We have a solution for the "marking the triggering event" issue. I just made a series of changes that add a "header dictionary" at the beginning of the pickle file, where metadata can live. This will be used to distinguish the incident report from other logfiles, and provides a place where we can stash the triggering event.

This causes a backwards compatiblity break, but not a forwards one: new logfiles will probably break older tools, but newer tools will handle old logfiles just fine. This seems to be the important compatiblity direction to maintain.

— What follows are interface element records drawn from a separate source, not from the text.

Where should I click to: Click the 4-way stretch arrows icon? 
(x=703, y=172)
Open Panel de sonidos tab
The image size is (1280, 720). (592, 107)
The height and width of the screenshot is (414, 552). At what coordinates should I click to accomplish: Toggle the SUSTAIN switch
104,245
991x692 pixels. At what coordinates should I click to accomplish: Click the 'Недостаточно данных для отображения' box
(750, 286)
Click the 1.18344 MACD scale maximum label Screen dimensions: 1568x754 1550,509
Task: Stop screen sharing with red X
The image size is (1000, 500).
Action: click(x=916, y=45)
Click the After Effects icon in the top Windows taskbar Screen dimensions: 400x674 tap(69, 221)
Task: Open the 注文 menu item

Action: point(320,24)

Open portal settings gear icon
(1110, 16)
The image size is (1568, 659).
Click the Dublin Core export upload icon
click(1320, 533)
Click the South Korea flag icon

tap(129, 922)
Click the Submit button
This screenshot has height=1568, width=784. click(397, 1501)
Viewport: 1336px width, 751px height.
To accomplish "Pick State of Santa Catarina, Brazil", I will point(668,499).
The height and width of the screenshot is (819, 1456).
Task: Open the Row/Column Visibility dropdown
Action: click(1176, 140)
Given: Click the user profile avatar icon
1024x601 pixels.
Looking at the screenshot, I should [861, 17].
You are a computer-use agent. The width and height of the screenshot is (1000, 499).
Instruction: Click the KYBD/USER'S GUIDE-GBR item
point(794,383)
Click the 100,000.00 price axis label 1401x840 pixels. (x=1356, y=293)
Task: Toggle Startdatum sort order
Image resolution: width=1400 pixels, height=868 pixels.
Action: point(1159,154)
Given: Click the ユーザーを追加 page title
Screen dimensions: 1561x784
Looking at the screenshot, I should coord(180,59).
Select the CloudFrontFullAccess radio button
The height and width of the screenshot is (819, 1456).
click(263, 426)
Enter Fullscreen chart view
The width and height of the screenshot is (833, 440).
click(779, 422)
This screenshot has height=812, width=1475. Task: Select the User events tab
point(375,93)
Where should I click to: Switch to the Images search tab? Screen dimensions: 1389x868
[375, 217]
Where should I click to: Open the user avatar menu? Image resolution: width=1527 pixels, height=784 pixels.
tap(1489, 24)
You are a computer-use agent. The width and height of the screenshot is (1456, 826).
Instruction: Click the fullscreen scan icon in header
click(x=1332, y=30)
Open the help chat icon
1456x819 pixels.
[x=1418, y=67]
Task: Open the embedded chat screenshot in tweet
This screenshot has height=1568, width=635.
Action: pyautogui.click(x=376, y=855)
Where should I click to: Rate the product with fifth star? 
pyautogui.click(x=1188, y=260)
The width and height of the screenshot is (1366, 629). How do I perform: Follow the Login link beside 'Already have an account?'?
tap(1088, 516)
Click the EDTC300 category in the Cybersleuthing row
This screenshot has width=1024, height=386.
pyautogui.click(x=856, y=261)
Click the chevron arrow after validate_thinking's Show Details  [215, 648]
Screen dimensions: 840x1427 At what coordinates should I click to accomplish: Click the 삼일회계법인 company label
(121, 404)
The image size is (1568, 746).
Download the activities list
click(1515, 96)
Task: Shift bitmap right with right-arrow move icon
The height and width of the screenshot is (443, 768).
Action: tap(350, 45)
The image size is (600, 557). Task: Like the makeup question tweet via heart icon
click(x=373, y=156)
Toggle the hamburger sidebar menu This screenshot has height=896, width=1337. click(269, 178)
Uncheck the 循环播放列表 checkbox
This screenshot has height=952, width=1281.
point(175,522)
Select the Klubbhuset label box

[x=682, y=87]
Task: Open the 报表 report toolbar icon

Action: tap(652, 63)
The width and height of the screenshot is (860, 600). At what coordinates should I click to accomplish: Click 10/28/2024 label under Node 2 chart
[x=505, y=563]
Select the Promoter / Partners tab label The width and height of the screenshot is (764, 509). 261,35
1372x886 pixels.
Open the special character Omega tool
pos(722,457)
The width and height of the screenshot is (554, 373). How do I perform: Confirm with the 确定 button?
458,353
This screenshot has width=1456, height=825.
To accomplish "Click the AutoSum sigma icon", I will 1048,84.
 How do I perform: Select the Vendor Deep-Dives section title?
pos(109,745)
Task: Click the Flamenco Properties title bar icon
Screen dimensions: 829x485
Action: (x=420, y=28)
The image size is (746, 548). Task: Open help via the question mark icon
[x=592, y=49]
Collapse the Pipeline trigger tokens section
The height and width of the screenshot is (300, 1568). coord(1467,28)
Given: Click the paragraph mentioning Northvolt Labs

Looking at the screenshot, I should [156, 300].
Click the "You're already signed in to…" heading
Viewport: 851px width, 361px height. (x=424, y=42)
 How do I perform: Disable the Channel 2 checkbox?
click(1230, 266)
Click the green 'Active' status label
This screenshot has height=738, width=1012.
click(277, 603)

Next step is to define the IncidentQualifier.

[Brian Warner]

[a92e8e2d00f932d2efc3dd21f490c95968d42792] gets most of the work done. We still need to define remote access: the current code records the "incident" into a logfile inside the logdir, but there is no way to subscribe to hear about them, or to retrieve them remotely.

Those might not be necessary for the 0.2.6 release, but they'd be nice to have.

[Brian Warner]

[58b32593c3eaaadae1f4ca77b3673d61f5165929] adds the remote access pieces. It is only polling (not subscription-oriented), and it may need some cleanup in the future, but I think it's good enough to close this ticket for now.